Review: BRASS, Union Theatre  ImageEn route to Ypres, one passes military cemeteries, white stones punctuating the grey vista of the flat, muddy lands of Picardy and Flanders. Even the smallest of those gated burial grounds is affecting, but that feeling is amplified beyond comprehension on arrival in the Belgian town, in contemplation of the Menin Gate, names etched into the white marble in lists that keep coming.

In such circumstances, it's hard to connect each name, each stone to the man who once bore it. The initial pang of seeing ages like 18, 19, 20 and thinking of oneself in such reckless, carefree years, giving way to the inevitable searches for one's own surname or a counting of Smiths or Patels (plenty of both). If each new generation is to learn the lessons of the Great War and do honour to those who fell, those men need to live again, to be given back their hopes and fears, to be found not in cold stone, but in warm families.

Benjamin Till's Brass, commissioned by the National Youth Music Theatre in 2014, does that - the men are boys again, the women girls. "It could have been me" is a powerful tool in shrinking a century of time to the distance of a few rows of seats and, if the musical has some flaws, they're forgiven for that primary objective's complete achievement.

Much of Till's book follows familiar lines for anyone with even a little knowledge of the trenches. There's the lads signing up for Pals regiments and marching off with the whiff of adventure in the air, side-by-side with your mates. There's the shell-shock as the world's first industrial war's mincing machine cranks into action; there's the closeness of living in a trench, with its lice and rats for company; and there's the longing for home.

What is different about this show is a much greater focus on the girls back in Blighty, many of whom are teenagers as innocent and lively as the sweethearts and husbands they waved off. The munitions factory workers detect the whiff of women's suffrage in the air, lose husbands and gain lovers, growing up quickly because they must - they too spring to life as people like you and me.

STATED EXERCISE A: Rewrite only the rows starting at the line that contains "Task: Point to the 应用层 header" and ending at the line that contains "Action: click(x=248, y=192)", shifting each x and y click coordinate up by 46 and leaving everything else in those rows unchanged.

SUPPLIED MATERIAL:

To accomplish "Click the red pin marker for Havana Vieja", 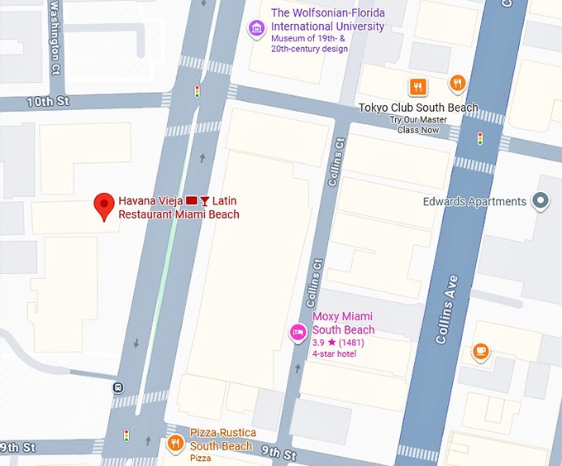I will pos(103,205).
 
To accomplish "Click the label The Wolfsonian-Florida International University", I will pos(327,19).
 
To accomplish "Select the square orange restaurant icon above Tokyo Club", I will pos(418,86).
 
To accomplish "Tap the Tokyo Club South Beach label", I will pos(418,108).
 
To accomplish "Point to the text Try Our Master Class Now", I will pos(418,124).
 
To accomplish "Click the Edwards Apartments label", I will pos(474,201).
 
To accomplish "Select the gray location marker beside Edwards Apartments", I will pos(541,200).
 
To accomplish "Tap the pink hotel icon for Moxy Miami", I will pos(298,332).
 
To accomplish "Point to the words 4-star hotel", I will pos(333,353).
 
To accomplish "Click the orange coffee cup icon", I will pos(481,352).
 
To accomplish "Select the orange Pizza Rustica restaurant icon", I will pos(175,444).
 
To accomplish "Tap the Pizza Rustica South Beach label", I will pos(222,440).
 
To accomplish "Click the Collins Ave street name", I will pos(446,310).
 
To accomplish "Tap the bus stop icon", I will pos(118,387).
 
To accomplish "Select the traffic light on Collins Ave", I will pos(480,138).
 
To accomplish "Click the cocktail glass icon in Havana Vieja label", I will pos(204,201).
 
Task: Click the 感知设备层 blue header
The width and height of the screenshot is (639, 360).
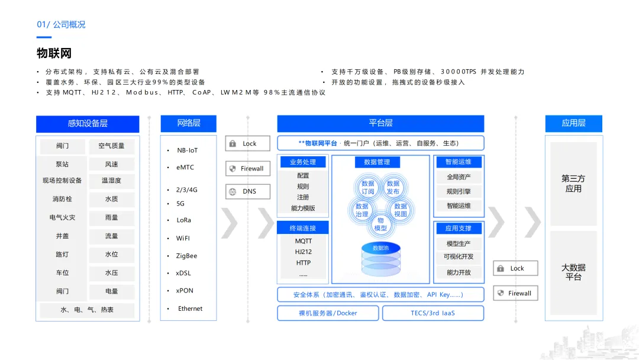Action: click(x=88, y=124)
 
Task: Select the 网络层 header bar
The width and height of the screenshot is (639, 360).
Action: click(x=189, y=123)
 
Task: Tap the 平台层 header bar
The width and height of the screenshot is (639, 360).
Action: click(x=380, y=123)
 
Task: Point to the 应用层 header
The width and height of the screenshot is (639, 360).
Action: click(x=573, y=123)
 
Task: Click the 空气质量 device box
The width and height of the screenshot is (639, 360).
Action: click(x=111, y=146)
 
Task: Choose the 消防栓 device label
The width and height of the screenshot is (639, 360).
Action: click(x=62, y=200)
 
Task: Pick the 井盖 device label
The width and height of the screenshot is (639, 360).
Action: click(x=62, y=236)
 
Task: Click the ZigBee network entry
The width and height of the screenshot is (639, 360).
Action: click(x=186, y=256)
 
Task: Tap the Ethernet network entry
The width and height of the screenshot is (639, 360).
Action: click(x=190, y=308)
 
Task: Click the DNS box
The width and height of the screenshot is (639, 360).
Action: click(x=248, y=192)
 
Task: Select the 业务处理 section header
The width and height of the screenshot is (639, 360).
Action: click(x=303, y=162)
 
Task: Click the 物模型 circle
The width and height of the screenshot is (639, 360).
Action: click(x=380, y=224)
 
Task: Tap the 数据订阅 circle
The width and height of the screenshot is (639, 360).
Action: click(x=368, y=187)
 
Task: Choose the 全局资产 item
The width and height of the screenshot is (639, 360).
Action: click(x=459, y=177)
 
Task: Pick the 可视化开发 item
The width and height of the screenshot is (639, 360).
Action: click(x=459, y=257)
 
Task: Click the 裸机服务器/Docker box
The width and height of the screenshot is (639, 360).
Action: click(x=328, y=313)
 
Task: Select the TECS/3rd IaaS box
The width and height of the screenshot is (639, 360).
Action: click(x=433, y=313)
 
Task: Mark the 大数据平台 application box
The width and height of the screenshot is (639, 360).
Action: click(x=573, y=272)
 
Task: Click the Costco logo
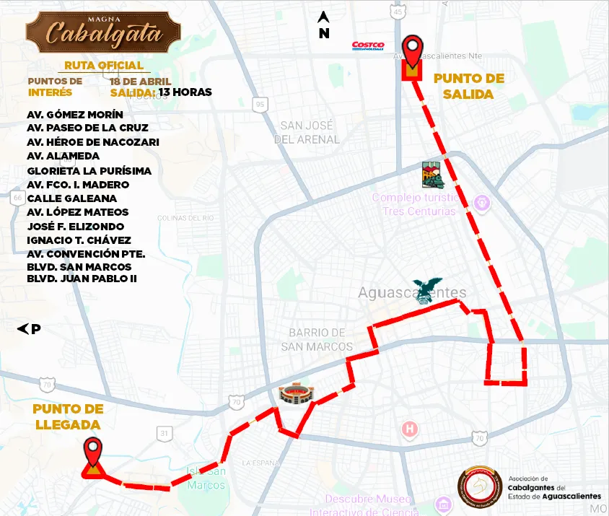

STATED EXERCISE B: Translate this sentence from the review of Brass into Spanish: "Much of Till's book follows familiar lines for anyone with even a little knowledge of the trenches."

CORRECT ANSWER A:
Task: Point to the 应用层 header
The width and height of the screenshot is (639, 360).
Action: click(x=619, y=169)
 
Task: Click the 空气质量 device box
The width and height of the screenshot is (639, 360).
Action: click(x=157, y=192)
 
Task: Choose the 消防栓 device label
The width and height of the screenshot is (639, 360).
Action: click(x=108, y=246)
 
Task: Pick the 井盖 device label
The width and height of the screenshot is (639, 360).
Action: click(x=108, y=282)
 
Task: Click the ZigBee network entry
The width and height of the screenshot is (639, 360).
Action: click(x=232, y=302)
 
Task: Tap the Ethernet network entry
The width and height of the screenshot is (639, 360).
Action: click(x=236, y=354)
 
Task: Click the DNS box
The width and height of the screenshot is (639, 360).
Action: click(x=294, y=238)

CORRECT ANSWER B: Gran parte del libreto de Till sigue líneas conocidas para cualquiera que tenga siquiera un poco de conocimiento de las trincheras.